Deficiencies in foreign supplier verification programs have been among the most common violations cited in FDA warning letters tied to foodborne illness outbreaks. When an importer discovers that a foreign supplier’s processes do not provide the same level of public health protection as U.S. regulations require, the importer must take corrective action promptly — which can mean discontinuing purchases from that supplier entirely.
Enforcement Consequences
The penalties for non-compliance are structured differently depending on which agency has jurisdiction, and the original fine figures widely circulated online often conflate unrelated statutory provisions. Here is what the law actually says.
FDA Enforcement
Criminal penalties for violating the Federal Food, Drug, and Cosmetic Act start at up to one year in prison and a fine of up to $1,000 for a first offense. A second conviction, or a violation committed with intent to defraud, raises the ceiling to three years and $10,000.15Office of the Law Revision Counsel. 21 USC 333 – Penalties Intentional adulteration that creates a reasonable probability of serious health consequences or death can result in up to 20 years in prison and a $1,000,000 fine.
Civil monetary penalties for introducing adulterated food into commerce or failing to comply with a mandatory recall order are currently set at up to $99,704 per violation for an individual and up to $498,517 for any other person such as a corporation, with a cap of $997,034 for all violations in a single proceeding.16Federal Register. Annual Civil Monetary Penalties Inflation Adjustment These figures are adjusted annually for inflation.
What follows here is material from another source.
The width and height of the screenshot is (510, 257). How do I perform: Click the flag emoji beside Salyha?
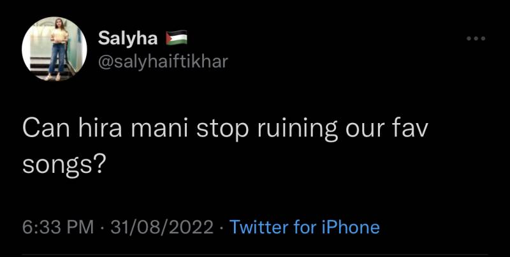coord(176,39)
Beyond fines, the FDA has authority to administratively detain food believed to be adulterated for up to 20 days (extendable to 30) while deciding whether to pursue seizure.17Office of the Law Revision Counsel. 21 USC 334 – Seizure The agency can also order a mandatory recall when it determines a food has a reasonable probability of causing serious adverse health consequences or death and the responsible party refuses to recall voluntarily.18Office of the Law Revision Counsel. 21 USC 350l – Mandatory Recall Authority
USDA Enforcement
For meat and poultry facilities, the primary enforcement tool is suspension of federal inspection. Because these establishments cannot legally operate without FSIS inspectors on-site, suspension halts all production until the facility demonstrates it has corrected the problem. FSIS can act immediately when there is an imminent threat to public health, such as shipment of adulterated product. In less urgent situations, the agency issues a Notice of Intended Enforcement giving the facility an opportunity to demonstrate compliance before suspension takes effect.19FSIS. Quarterly Enforcement Reports Failure to develop and implement a compliant HACCP plan can render products adulterated under federal law, which opens the door to product seizure and further legal action.9eCFR. 9 CFR Part 417 – Hazard Analysis and Critical Control Point (HACCP) Systems
Across both agencies, the pattern in enforcement actions is consistent: the facilities that get into the most trouble are not the ones with an isolated monitoring lapse, but the ones with systemic documentation failures, incomplete hazard analyses, or plans that exist on paper but bear no resemblance to what actually happens on the production floor.